A group of Android competitors, including Nokia and Microsoft, have sent a formal complaint against Google to European antitrust regulators who are in the final stages of an investigation into Google’s search practices.
The FairSearch Group consists of 17 organisations including Nokia, Microsoft, Oracle, Allegro and various online businesses, including Tripadvisor, Kayak and Expedia.
They describe themselves as a group of businesses and organisations “united to promote economic growth, innovation and choice across the internet ecosystem by fostering and defending competition in online and mobile search.”
The group accuses Google of using its Android software as a deceptive way of building advantages for Google apps in 70pc of the smartphones shipped today.
“Google is using its Android mobile operating system as a ‘Trojan horse’ to deceive partners, monopolise the mobile marketplace, and control consumer data,” said Thomas Vinje, Brussels-based counsel to the FairSearch coalition.
“We are asking the commission to move quickly and decisively to protect competition and innovation in this critical market.

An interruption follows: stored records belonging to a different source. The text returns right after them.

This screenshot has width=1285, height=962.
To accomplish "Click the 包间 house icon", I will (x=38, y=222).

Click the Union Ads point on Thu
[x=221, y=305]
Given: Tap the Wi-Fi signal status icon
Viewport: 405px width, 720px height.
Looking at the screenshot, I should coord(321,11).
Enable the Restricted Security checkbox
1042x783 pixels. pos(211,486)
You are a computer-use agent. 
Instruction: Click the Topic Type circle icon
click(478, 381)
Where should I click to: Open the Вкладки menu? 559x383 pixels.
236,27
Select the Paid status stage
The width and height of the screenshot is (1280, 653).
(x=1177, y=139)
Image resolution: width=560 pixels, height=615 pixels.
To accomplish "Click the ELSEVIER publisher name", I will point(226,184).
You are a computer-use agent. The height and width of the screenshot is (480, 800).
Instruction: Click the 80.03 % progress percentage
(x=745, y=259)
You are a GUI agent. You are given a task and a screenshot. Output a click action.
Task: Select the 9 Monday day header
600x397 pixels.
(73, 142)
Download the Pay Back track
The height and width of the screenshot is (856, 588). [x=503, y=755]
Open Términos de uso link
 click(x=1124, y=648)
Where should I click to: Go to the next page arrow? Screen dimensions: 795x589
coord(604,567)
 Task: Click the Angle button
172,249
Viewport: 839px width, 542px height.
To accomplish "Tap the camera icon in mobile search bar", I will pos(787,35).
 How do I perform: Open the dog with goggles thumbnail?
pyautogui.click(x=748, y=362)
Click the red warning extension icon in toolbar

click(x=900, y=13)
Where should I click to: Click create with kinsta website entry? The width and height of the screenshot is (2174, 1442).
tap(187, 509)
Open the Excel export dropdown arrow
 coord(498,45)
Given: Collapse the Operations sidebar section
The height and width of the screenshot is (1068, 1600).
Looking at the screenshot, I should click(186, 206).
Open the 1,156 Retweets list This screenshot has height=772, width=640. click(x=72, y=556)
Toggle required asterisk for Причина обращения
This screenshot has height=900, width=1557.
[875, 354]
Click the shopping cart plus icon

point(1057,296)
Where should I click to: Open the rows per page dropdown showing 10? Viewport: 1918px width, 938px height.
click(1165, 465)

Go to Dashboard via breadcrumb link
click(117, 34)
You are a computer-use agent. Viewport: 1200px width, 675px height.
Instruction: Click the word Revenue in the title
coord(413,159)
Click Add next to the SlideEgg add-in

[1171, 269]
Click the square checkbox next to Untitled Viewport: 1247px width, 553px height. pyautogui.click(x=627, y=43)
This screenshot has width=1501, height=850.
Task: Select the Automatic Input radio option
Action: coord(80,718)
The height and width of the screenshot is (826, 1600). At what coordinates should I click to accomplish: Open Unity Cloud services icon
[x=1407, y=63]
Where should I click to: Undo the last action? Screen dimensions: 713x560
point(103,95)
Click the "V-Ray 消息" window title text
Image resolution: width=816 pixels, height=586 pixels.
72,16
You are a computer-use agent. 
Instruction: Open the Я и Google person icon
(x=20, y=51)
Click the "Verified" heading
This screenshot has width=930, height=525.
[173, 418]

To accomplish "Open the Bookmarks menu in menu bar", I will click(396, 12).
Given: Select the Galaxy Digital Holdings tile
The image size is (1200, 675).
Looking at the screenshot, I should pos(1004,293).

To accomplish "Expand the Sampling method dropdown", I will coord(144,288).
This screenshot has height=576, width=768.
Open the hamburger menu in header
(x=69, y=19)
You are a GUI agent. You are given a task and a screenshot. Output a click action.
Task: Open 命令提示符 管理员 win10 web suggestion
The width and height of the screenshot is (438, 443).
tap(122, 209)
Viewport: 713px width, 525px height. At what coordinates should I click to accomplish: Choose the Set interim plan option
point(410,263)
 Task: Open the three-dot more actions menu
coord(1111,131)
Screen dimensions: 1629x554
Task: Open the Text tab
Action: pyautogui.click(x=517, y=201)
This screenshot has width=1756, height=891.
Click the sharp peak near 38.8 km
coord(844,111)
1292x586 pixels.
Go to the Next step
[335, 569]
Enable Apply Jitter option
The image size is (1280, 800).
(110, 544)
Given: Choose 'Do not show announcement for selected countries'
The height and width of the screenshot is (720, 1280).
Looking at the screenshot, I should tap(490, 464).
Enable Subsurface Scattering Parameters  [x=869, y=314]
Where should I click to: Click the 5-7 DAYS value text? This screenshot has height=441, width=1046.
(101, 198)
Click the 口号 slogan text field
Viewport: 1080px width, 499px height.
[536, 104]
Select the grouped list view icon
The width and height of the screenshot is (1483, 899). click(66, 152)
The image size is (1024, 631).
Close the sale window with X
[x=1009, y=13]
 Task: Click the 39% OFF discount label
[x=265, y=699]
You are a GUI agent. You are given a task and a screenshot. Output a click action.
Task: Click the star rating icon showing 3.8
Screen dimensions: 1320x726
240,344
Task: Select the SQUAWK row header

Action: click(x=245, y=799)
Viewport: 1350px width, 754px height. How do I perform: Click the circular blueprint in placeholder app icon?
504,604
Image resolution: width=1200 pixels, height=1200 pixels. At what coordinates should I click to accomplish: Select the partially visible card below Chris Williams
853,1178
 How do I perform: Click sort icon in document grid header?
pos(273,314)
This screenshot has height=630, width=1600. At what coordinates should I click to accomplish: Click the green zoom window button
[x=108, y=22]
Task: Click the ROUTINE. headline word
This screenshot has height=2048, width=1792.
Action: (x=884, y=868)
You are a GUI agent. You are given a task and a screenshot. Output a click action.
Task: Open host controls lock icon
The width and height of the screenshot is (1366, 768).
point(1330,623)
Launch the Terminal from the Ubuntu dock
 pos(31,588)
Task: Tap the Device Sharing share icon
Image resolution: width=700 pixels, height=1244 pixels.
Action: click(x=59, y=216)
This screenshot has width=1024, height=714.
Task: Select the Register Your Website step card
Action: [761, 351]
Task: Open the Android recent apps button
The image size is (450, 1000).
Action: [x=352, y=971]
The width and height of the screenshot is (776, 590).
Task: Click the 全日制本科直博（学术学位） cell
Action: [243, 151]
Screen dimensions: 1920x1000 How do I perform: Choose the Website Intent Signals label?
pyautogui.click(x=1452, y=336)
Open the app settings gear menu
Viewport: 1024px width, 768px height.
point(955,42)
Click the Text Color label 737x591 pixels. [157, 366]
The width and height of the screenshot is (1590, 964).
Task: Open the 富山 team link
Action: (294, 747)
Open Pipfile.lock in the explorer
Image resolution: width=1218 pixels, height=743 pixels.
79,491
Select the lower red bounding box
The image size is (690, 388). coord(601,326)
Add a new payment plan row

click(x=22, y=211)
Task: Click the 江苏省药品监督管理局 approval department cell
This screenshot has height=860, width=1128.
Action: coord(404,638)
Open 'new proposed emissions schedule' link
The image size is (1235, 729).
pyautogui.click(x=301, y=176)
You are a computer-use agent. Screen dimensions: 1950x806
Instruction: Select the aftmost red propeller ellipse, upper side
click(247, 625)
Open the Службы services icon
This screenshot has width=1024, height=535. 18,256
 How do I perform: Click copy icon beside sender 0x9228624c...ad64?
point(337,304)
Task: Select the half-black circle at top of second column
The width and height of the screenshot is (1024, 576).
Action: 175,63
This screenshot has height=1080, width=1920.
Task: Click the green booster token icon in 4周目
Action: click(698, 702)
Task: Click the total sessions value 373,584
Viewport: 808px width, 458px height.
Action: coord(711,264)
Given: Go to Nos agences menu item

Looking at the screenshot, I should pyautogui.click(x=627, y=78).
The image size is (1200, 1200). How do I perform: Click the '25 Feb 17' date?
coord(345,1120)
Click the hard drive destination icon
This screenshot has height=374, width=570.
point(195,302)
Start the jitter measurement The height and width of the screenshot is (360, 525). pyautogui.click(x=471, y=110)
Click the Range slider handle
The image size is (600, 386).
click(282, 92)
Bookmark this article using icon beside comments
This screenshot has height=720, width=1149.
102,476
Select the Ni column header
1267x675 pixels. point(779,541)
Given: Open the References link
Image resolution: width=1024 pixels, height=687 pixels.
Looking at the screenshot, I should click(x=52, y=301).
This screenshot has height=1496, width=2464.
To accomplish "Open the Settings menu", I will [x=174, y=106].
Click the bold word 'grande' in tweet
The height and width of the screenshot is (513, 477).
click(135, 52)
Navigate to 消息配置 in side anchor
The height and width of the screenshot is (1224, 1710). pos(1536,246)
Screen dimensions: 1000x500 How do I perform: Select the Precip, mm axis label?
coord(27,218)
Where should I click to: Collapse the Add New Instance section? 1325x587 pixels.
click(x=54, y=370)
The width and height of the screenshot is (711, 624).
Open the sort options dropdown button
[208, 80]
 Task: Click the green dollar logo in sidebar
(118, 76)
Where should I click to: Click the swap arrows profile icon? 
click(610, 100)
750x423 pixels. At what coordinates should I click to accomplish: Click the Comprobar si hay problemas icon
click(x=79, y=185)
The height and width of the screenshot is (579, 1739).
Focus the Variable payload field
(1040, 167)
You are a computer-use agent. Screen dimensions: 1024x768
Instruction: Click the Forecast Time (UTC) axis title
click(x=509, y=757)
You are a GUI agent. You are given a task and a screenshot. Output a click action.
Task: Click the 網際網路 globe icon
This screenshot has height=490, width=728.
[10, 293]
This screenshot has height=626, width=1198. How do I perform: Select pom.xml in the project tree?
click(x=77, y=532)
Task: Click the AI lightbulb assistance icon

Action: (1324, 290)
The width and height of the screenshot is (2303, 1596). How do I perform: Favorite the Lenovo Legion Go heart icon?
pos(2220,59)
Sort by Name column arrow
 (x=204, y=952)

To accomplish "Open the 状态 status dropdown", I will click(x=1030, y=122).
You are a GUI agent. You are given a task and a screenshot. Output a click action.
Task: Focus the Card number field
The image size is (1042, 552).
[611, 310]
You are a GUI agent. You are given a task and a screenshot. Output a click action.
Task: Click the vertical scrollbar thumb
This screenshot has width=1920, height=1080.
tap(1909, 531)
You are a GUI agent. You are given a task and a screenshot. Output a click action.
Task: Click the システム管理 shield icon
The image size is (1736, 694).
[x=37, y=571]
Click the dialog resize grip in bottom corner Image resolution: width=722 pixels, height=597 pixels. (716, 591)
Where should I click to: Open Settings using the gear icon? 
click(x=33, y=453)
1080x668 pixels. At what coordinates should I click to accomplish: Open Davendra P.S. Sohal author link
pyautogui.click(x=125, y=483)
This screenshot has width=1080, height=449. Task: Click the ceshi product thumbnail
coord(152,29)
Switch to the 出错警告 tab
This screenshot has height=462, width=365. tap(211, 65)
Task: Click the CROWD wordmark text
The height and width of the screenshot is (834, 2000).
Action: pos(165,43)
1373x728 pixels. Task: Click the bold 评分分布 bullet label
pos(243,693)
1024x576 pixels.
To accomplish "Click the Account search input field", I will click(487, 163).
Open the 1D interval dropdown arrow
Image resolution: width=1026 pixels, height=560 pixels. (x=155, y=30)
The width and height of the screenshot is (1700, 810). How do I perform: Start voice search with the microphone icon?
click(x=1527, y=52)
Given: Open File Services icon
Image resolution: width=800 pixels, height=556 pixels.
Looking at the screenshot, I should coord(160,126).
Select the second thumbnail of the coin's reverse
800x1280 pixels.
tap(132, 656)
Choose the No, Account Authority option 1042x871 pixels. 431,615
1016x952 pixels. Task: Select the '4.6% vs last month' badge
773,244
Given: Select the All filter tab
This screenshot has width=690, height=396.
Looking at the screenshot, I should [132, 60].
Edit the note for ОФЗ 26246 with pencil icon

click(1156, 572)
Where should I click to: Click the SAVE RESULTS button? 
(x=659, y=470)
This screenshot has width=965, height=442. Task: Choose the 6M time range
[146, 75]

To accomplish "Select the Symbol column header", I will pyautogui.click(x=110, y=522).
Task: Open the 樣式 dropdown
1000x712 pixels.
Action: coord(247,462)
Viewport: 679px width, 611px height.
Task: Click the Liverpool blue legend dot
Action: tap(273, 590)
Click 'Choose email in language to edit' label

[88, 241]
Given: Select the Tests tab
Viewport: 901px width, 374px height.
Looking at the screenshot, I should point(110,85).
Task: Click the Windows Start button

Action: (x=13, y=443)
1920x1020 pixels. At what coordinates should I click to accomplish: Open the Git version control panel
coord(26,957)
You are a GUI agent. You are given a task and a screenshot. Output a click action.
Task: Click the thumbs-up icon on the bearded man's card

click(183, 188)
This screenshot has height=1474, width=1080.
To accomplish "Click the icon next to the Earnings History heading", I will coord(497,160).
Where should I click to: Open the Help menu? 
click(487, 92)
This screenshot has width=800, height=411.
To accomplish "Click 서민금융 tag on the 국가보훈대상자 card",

Failure to act will only embolden Google to repeat its desktop abuses of dominance as consumers increasingly turn to a mobile platform dominated by Google’s Android operating system.”
The group claims Google achieved its dominance in the smartphone market by giving its Android OS to device makers for free.
But in reality they say phone makers who want to use the OS must have Google apps, such as Maps, YouTube or Play, in order to use the OS on the phone, which disadvantages other providers of apps.
An antitrust investigation into Google’s competitive dominance of search has been ongoing since November 2010. In response to complaints from a number of companies, including smaller competitors across Europe, the commission launched a large-scale investigation to review Google’s dominant market position.